American Idol made Jordin Sparks, a Glendale 17-year-old, a household name and earned her spots on magazine covers and offers for record deals.
Each week when Idol airs, Sparks gets another big break and so do her Web designers, two entrepreneurs working out of a home office in Phoenix.
Early on, Sparks' fan club commissioned Star Dot Star, a tiny graphic-design and software-development company, to build its Web page. As the singer's fame grew, so did Star Dot Star's.
In a month, the firm more than quadrupled its company Web traffic, hired its first three employees and began courting its first national customers.
Like Star Dot Star, several small businesses often experience a "big break" situation, said Gary Naumann, an entrepreneurship lecturer at Arizona State University's W.P. Carey School of Business.
It usually happens when service-oriented businesses, such as hotels, restaurants, accountants, agents or attorneys, either score a high-profile client or find that they are already serving a client who suddenly hits the big time, Naumann said.
Naumann said small businesses can make mistakes if they are not prepared to handle their big break when it comes. To capitalize on any exposure, a company must offer a top-quality product and service if it is to succeed. No amount of publicity will help grow a low-grade company, Naumann said.
Star Dot Star founders Jim and Lisa Sipe envisioned a combination of marketing, Web development, graphic design and workflow problem-solving.
The couple first created a Jordin logo, a "cartoonized" photo of the singer on a star backdrop. The logo has appeared on television, a billboard at Westgate City Center and hundreds of fan club T-shirts and bumper stickers. They launched www.officialjordinsparks.com, a portal where fans can get accurate information and fan club merchandise.
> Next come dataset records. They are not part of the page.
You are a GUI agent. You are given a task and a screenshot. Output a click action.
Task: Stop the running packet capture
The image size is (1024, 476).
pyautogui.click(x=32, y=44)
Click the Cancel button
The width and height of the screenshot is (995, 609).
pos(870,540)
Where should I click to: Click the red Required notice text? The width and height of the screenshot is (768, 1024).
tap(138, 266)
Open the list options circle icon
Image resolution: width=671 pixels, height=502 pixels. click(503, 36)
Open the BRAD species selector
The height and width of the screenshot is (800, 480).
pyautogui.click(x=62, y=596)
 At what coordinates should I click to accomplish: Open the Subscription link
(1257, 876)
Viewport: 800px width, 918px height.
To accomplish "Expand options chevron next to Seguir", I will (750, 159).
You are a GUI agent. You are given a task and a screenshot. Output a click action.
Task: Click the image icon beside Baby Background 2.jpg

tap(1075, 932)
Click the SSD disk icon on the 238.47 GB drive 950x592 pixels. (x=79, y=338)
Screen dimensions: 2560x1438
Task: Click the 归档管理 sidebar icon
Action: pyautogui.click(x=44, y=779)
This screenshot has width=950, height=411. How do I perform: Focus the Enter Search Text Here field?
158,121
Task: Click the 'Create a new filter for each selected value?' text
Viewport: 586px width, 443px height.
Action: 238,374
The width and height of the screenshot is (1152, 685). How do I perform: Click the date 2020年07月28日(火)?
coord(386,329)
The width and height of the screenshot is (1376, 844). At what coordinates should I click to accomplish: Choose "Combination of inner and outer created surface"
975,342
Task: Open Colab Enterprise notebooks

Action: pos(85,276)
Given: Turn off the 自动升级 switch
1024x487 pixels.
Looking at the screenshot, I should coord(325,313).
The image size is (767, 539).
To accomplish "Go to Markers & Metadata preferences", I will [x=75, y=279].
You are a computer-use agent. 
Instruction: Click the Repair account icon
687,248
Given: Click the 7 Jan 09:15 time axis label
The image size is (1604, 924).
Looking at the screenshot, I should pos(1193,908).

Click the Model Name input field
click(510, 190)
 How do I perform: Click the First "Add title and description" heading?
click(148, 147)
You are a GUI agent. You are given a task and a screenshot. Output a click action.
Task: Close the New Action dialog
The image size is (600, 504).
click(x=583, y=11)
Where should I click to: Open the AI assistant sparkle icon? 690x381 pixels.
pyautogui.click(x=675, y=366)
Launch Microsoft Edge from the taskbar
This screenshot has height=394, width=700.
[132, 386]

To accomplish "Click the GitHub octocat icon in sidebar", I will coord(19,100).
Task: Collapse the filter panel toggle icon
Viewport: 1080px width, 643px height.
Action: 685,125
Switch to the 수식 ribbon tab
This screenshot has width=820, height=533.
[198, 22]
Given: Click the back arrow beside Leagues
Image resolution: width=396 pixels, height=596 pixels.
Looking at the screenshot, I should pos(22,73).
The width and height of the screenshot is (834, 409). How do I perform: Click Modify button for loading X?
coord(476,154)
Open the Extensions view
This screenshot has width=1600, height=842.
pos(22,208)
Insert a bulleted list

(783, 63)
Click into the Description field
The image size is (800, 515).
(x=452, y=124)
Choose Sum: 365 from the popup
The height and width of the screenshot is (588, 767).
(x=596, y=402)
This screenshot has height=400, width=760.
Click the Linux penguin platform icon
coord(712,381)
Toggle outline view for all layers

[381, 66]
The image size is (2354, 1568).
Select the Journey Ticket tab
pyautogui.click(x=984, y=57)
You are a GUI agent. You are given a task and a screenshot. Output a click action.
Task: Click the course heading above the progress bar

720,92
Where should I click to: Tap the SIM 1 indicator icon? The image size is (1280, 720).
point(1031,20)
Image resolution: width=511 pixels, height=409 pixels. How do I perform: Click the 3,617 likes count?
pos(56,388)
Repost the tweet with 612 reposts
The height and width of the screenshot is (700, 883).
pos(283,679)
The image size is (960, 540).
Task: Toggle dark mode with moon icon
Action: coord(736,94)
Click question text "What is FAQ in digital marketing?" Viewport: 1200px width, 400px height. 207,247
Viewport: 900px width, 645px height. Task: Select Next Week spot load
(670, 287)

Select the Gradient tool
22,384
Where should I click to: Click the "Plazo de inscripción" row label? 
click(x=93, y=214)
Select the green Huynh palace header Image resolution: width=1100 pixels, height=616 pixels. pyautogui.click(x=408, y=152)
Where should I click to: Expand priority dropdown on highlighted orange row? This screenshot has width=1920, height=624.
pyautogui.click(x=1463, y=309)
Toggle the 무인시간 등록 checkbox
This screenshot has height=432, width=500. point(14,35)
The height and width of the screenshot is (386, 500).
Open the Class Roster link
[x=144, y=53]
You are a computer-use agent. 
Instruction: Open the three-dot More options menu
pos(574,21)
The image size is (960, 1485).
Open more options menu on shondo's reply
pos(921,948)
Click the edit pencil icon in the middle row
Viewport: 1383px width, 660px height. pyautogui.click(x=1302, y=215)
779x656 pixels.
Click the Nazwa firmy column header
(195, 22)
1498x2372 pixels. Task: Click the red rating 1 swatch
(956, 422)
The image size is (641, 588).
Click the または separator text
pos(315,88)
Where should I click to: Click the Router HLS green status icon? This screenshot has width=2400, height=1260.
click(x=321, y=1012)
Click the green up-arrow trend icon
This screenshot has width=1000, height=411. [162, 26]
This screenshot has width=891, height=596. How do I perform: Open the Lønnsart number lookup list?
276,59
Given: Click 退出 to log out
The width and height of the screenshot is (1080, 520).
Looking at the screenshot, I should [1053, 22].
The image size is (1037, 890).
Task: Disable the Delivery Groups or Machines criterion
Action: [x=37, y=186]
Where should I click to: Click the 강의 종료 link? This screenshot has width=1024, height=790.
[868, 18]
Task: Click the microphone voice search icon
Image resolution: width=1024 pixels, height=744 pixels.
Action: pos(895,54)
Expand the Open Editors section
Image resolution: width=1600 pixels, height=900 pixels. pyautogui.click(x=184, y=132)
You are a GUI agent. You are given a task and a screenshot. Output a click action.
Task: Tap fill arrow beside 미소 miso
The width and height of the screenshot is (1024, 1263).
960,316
Finally, they organized a way for fans to send the singer fan mail, order products and participate in AI viewing parties.
With the Sipes' work, the Web page was launched a little over a month ago with about 100 viewers in its first week. It now pulls an average of 10,000 page views a week.
Because Star Dot Star links its own company Web site to Sparks' page, its site's traffic has grown from 100 to 1,000 visitors a day over the same period, Jim Sipes said.
"What we've really seen is the potential for growth," he said.